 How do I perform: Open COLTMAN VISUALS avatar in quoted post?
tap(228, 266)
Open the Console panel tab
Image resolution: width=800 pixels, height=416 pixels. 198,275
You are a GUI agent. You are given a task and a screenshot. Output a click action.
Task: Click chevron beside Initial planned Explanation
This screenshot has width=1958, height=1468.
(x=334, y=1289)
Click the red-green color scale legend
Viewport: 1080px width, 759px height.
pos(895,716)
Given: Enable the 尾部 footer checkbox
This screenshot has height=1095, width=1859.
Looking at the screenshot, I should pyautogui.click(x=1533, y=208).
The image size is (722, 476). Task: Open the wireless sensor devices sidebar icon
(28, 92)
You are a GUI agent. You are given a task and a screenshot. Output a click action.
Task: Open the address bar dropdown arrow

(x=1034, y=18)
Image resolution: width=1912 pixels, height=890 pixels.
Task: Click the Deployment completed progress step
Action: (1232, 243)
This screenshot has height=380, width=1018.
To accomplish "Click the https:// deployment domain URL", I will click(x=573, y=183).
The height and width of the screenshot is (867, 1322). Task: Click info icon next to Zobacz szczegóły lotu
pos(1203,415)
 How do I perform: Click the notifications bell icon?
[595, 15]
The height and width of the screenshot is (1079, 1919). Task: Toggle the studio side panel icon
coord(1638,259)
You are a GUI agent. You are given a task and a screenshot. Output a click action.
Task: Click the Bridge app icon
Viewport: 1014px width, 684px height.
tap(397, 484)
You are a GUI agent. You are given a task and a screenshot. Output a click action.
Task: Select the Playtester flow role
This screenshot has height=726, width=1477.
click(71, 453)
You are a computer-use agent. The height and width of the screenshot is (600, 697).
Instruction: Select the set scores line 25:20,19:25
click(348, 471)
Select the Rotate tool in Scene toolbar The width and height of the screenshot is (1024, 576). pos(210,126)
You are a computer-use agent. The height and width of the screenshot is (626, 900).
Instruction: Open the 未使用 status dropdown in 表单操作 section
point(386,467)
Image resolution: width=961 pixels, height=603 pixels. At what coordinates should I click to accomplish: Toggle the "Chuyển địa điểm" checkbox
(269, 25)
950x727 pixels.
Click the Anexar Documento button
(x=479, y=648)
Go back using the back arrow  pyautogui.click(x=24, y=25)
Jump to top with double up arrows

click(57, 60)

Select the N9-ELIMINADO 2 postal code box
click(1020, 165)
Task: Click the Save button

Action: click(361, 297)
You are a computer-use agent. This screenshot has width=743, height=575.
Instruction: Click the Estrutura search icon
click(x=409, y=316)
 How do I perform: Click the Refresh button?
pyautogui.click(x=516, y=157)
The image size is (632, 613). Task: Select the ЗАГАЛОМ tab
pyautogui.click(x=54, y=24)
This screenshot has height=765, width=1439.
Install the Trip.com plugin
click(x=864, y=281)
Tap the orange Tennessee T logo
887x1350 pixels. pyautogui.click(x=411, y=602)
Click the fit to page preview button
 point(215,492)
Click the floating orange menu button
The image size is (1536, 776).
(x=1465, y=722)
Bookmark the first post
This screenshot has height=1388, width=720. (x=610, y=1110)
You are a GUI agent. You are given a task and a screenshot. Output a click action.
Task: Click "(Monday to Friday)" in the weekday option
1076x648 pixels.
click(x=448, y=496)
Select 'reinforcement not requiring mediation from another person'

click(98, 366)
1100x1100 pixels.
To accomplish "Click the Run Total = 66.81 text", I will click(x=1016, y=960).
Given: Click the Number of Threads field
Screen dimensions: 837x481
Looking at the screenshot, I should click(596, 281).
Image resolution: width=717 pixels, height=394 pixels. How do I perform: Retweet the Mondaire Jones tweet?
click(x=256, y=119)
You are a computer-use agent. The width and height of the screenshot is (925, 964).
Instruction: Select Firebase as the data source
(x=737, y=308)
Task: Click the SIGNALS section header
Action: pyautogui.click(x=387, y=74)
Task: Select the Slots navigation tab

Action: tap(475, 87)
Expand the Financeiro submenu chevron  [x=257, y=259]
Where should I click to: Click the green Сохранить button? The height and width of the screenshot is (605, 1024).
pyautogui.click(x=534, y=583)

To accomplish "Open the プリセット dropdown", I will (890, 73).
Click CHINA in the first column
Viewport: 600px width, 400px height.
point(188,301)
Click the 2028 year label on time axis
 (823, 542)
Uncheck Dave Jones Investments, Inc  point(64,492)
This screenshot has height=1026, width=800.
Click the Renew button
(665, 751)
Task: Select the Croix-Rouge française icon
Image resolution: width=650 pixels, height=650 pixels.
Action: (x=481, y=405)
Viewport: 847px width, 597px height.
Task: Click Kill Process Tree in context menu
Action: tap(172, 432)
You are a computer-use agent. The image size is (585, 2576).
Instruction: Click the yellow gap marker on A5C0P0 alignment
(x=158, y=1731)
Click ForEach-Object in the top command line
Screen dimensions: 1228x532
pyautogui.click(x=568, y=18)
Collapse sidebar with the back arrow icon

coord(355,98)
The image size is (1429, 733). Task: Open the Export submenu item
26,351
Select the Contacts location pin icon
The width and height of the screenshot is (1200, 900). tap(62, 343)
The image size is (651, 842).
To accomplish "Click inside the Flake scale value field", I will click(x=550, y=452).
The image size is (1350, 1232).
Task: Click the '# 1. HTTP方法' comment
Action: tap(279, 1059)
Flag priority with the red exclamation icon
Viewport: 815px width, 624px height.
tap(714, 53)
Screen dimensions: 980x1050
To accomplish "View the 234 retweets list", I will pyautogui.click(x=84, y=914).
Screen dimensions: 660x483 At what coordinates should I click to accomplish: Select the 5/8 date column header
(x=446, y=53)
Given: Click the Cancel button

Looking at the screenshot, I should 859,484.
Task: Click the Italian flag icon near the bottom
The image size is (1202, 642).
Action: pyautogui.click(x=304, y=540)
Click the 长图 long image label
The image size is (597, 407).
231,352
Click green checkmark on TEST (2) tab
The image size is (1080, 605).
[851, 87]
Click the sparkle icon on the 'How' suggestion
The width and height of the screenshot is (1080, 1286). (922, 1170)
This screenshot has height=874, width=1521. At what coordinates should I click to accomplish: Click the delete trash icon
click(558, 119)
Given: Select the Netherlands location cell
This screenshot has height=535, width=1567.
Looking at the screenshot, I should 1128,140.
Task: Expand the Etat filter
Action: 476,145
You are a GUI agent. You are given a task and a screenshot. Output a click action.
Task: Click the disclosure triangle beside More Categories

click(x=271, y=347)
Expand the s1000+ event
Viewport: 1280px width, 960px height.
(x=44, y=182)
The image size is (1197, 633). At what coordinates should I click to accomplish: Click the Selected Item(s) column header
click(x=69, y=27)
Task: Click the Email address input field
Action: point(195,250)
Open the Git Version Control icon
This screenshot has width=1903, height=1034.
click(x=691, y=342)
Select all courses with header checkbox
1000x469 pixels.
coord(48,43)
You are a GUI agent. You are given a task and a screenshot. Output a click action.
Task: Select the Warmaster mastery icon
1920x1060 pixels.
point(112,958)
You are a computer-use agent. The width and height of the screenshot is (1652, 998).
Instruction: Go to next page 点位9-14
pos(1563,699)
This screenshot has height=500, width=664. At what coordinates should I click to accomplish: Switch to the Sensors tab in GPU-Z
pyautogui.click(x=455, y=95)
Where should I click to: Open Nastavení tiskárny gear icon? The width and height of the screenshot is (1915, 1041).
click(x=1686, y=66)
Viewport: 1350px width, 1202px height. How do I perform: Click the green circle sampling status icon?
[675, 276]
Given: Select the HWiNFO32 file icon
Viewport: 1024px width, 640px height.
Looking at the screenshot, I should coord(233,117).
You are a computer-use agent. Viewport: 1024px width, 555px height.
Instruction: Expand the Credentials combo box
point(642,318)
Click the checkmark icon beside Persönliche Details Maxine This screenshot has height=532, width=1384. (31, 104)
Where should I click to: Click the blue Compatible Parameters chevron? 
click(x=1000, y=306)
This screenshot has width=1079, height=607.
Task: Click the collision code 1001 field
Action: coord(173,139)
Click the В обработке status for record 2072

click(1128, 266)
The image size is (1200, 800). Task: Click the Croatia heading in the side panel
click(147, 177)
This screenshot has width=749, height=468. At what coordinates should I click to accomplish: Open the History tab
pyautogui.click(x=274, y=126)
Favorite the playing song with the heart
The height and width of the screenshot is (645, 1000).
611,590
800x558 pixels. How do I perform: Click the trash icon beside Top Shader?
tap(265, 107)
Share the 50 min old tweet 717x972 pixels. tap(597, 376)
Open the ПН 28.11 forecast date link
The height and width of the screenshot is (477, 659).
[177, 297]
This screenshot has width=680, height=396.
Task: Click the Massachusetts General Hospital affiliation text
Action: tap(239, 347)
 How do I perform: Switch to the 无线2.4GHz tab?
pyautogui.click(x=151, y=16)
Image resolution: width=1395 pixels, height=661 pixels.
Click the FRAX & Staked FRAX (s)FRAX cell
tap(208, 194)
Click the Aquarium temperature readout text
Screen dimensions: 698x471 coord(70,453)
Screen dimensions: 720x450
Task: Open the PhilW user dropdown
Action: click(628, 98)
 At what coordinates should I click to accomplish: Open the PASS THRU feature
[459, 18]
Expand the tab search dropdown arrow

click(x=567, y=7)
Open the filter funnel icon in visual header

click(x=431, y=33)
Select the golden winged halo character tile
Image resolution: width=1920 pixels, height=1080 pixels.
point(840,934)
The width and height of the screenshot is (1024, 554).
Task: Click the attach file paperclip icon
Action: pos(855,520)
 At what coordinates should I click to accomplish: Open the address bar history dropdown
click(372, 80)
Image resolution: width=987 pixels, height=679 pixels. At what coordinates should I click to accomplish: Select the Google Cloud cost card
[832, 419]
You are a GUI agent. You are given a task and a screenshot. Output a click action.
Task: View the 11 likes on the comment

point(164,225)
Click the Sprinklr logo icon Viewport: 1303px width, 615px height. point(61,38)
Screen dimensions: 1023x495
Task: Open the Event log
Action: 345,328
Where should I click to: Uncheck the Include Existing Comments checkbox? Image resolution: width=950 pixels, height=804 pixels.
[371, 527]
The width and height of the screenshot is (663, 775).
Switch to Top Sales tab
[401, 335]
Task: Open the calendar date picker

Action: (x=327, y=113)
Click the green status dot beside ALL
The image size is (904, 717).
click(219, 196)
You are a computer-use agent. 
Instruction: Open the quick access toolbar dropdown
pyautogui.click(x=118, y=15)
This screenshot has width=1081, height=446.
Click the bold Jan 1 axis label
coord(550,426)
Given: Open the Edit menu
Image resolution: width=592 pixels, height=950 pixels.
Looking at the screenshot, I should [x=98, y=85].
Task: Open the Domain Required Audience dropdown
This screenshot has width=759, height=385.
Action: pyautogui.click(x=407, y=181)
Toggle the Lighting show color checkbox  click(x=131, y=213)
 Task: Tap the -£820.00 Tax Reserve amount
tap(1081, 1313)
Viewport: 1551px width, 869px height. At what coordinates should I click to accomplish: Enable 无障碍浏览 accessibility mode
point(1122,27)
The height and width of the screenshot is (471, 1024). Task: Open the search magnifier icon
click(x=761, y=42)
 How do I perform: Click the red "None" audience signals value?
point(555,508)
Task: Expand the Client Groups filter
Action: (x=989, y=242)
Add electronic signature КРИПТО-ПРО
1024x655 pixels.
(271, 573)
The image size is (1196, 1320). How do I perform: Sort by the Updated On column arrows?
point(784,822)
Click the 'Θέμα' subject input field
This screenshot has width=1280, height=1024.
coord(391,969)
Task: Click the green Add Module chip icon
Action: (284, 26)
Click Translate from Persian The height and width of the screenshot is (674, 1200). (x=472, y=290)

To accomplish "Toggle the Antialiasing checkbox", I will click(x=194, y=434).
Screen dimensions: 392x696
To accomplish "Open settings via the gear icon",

> [EXERCISE INSTRUCTIONS]
Would you please copy, word for word, everything above from the line containing "is (600, 697)." down to the line containing "1100x1100 pixels.", those two lines included?

> [WRITTEN ANSWER]
You are a computer-use agent. The height and width of the screenshot is (600, 697).
Instruction: Select the set scores line 25:20,19:25
click(348, 471)
Select the Rotate tool in Scene toolbar The width and height of the screenshot is (1024, 576). pos(210,126)
You are a computer-use agent. The height and width of the screenshot is (626, 900).
Instruction: Open the 未使用 status dropdown in 表单操作 section
point(386,467)
Image resolution: width=961 pixels, height=603 pixels. At what coordinates should I click to accomplish: Toggle the "Chuyển địa điểm" checkbox
(269, 25)
950x727 pixels.
Click the Anexar Documento button
(x=479, y=648)
Go back using the back arrow  pyautogui.click(x=24, y=25)
Jump to top with double up arrows

click(57, 60)

Select the N9-ELIMINADO 2 postal code box
click(1020, 165)
Task: Click the Save button

Action: click(361, 297)
You are a computer-use agent. This screenshot has width=743, height=575.
Instruction: Click the Estrutura search icon
click(x=409, y=316)
 How do I perform: Click the Refresh button?
pyautogui.click(x=516, y=157)
The image size is (632, 613). Task: Select the ЗАГАЛОМ tab
pyautogui.click(x=54, y=24)
This screenshot has height=765, width=1439.
Install the Trip.com plugin
click(x=864, y=281)
Tap the orange Tennessee T logo
887x1350 pixels. pyautogui.click(x=411, y=602)
Click the fit to page preview button
 point(215,492)
Click the floating orange menu button
The image size is (1536, 776).
(x=1465, y=722)
Bookmark the first post
This screenshot has height=1388, width=720. (x=610, y=1110)
You are a GUI agent. You are given a task and a screenshot. Output a click action.
Task: Click "(Monday to Friday)" in the weekday option
1076x648 pixels.
click(x=448, y=496)
Select 'reinforcement not requiring mediation from another person'

click(98, 366)
1100x1100 pixels.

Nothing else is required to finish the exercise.